A rational number is a number that can be written as a simple fraction, where the numerator and denominator are whole numbers (and the denominator is not zero). When a rational number is written as a decimal, it either stops (like 0.5) or has a block of digits that repeats forever (like 0.333... where '3' repeats, or 0.121212... where '12' repeats).

**step2** Understanding irrational numbers

An irrational number is a number that cannot be written as a simple fraction. When an irrational number is written as a decimal, it goes on forever without any repeating pattern of digits (like the number Pi, which is approximately 3.14159265...).

**step3** Analyzing the given number's decimal pattern

The given number is 0.14114111411114... Let's look closely at the sequence of digits after the decimal point:
- First, we see '1' followed by '4'.
- Then, we see '11' (two '1's) followed by '4'.
- Next, we see '111' (three '1's) followed by '4'.
- After that, we see '1111' (four '1's) followed by '4'.
This pattern shows that the number of '1's between each successive '4' is increasing (one '1', then two '1's, then three '1's, then four '1's, and so on).
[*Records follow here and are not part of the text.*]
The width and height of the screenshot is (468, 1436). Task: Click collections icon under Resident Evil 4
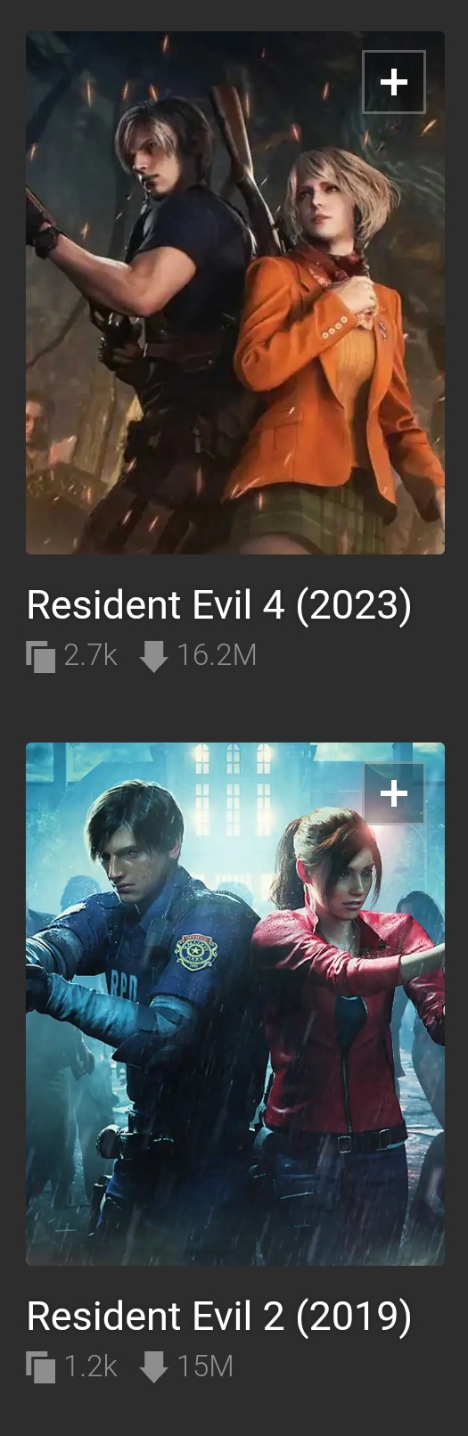click(41, 657)
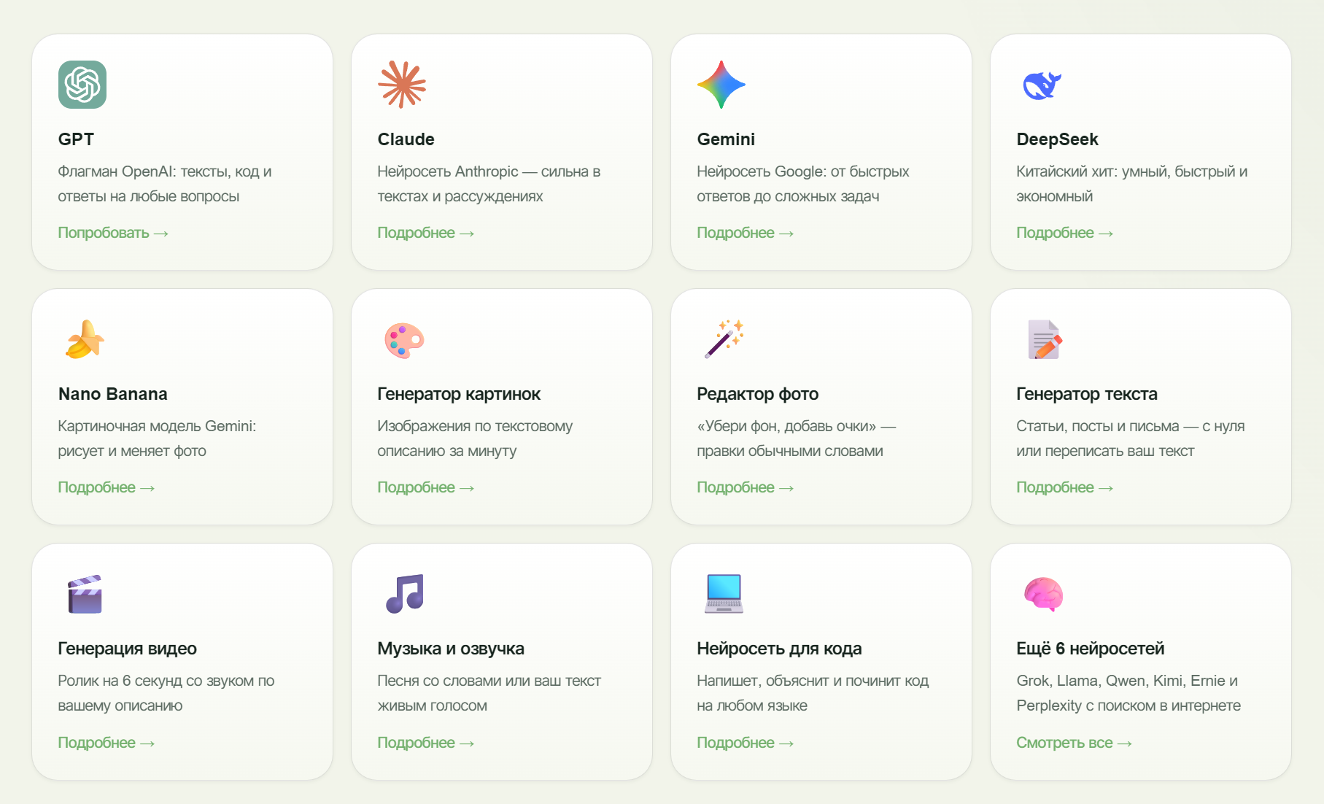Click the clapperboard video icon
Image resolution: width=1324 pixels, height=804 pixels.
pyautogui.click(x=85, y=594)
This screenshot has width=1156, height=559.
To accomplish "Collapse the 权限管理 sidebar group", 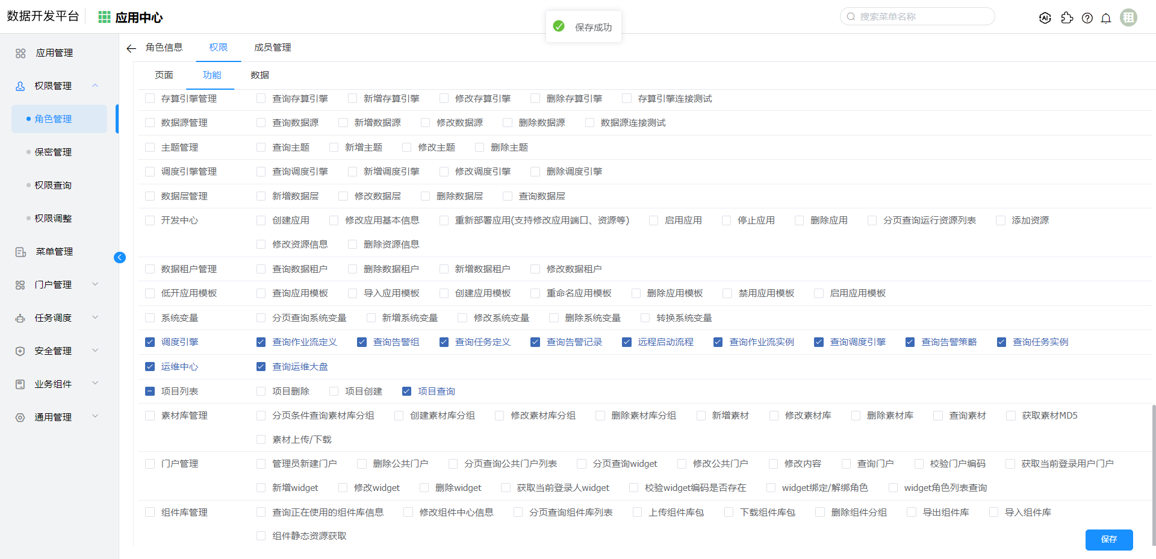I will (x=95, y=86).
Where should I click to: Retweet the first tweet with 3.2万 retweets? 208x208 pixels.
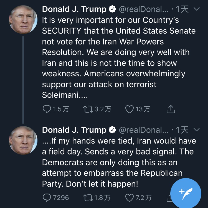(x=88, y=109)
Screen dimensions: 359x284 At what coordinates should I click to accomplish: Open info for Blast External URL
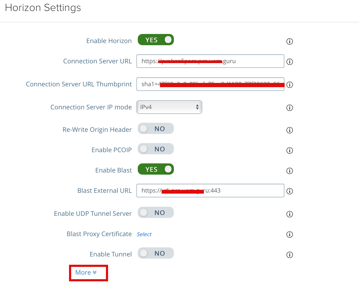pos(289,191)
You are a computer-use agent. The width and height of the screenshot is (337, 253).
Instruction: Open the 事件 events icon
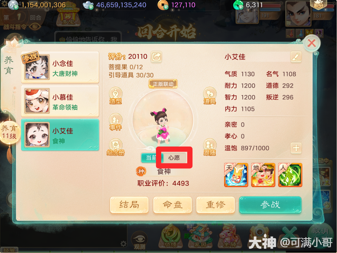(116, 122)
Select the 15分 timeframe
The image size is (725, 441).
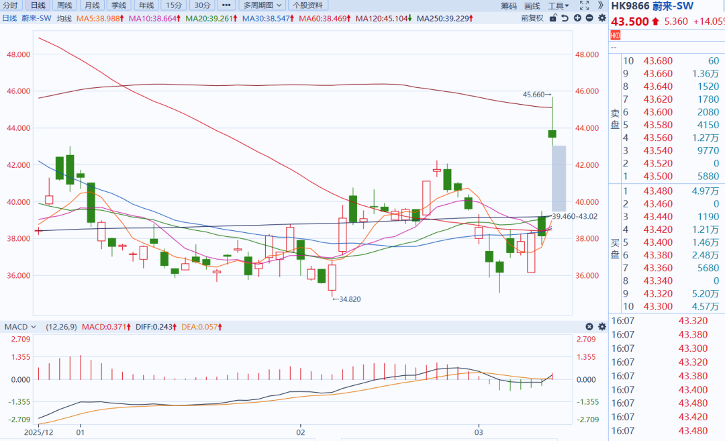point(173,6)
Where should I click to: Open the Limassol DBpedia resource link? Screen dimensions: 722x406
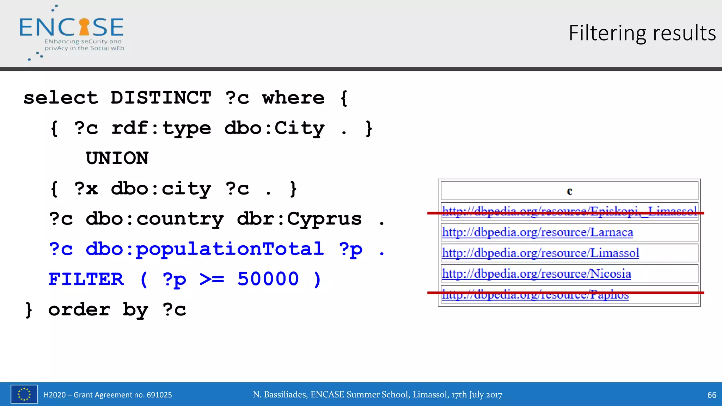(x=540, y=253)
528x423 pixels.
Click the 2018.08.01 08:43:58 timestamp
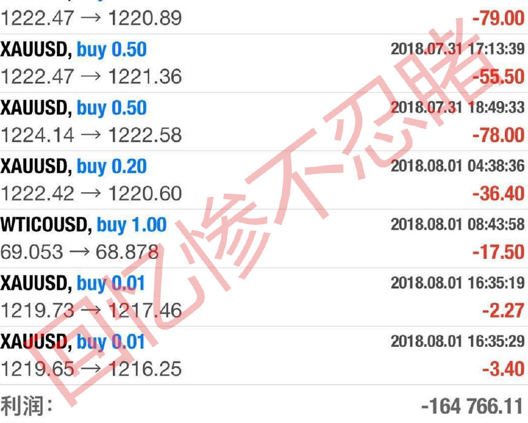[x=458, y=224]
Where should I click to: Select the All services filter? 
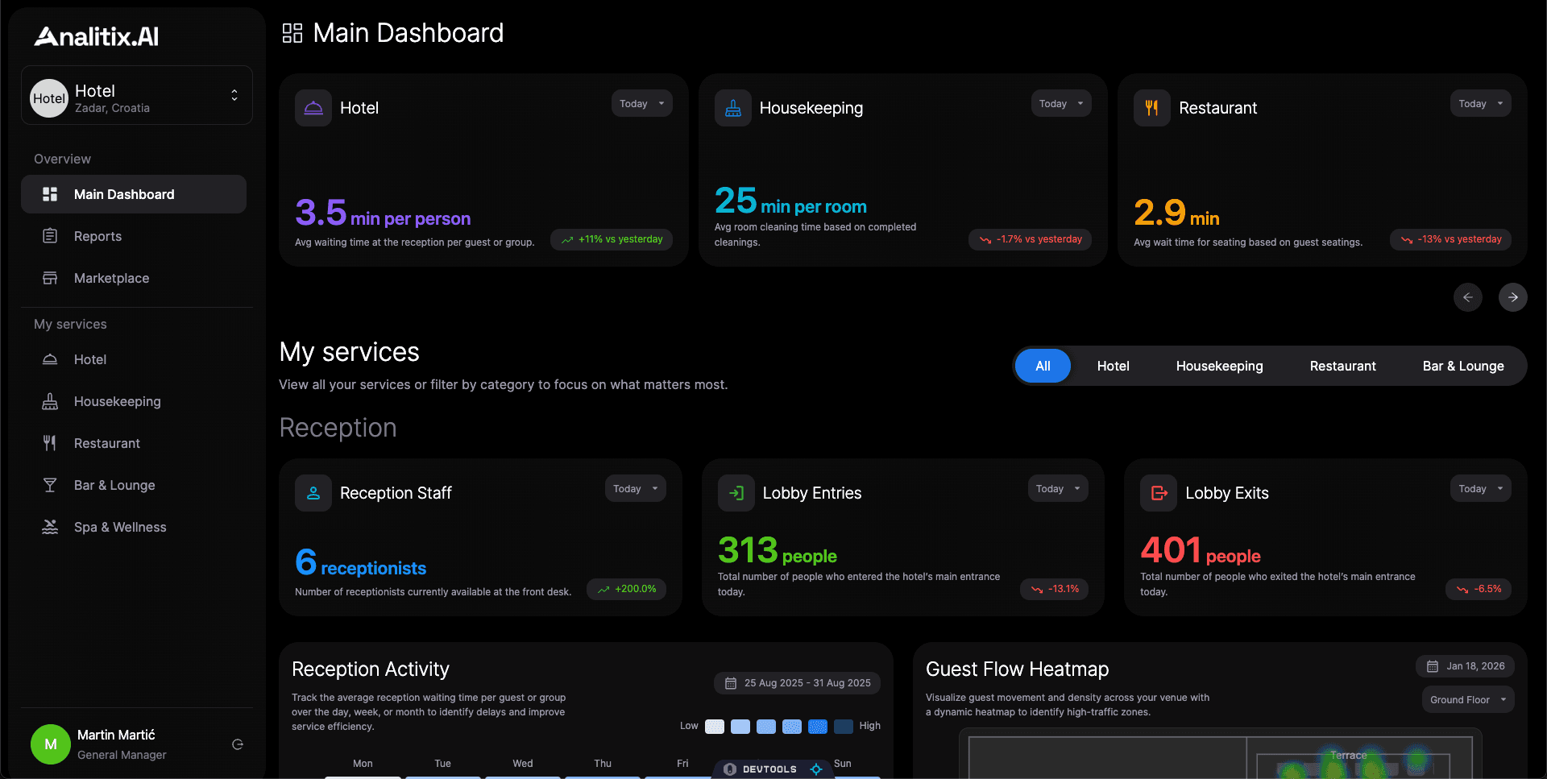(1042, 366)
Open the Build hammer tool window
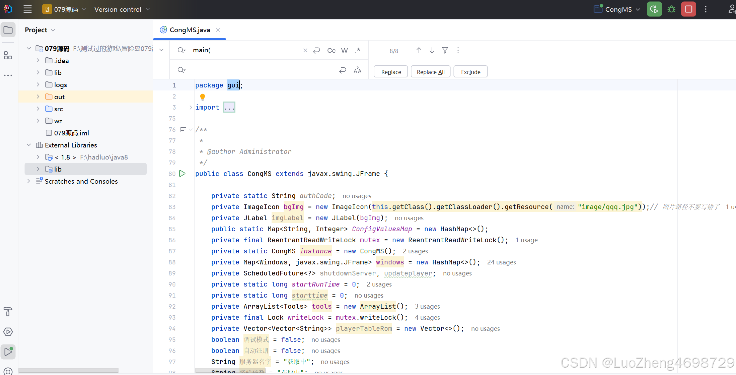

**step4** Determining if the pattern repeats

Since the number of '1's between the '4's is continuously increasing, there is no fixed block of digits that repeats over and over again. The pattern is always changing, making it non-repeating.

**step5** Classifying the number

Because the decimal representation of 0.14114111411114... goes on forever (it is non-terminating) and does not have a repeating block of digits (it is non-repeating), it fits the definition of an irrational number. Therefore, the answer is 2) irrational.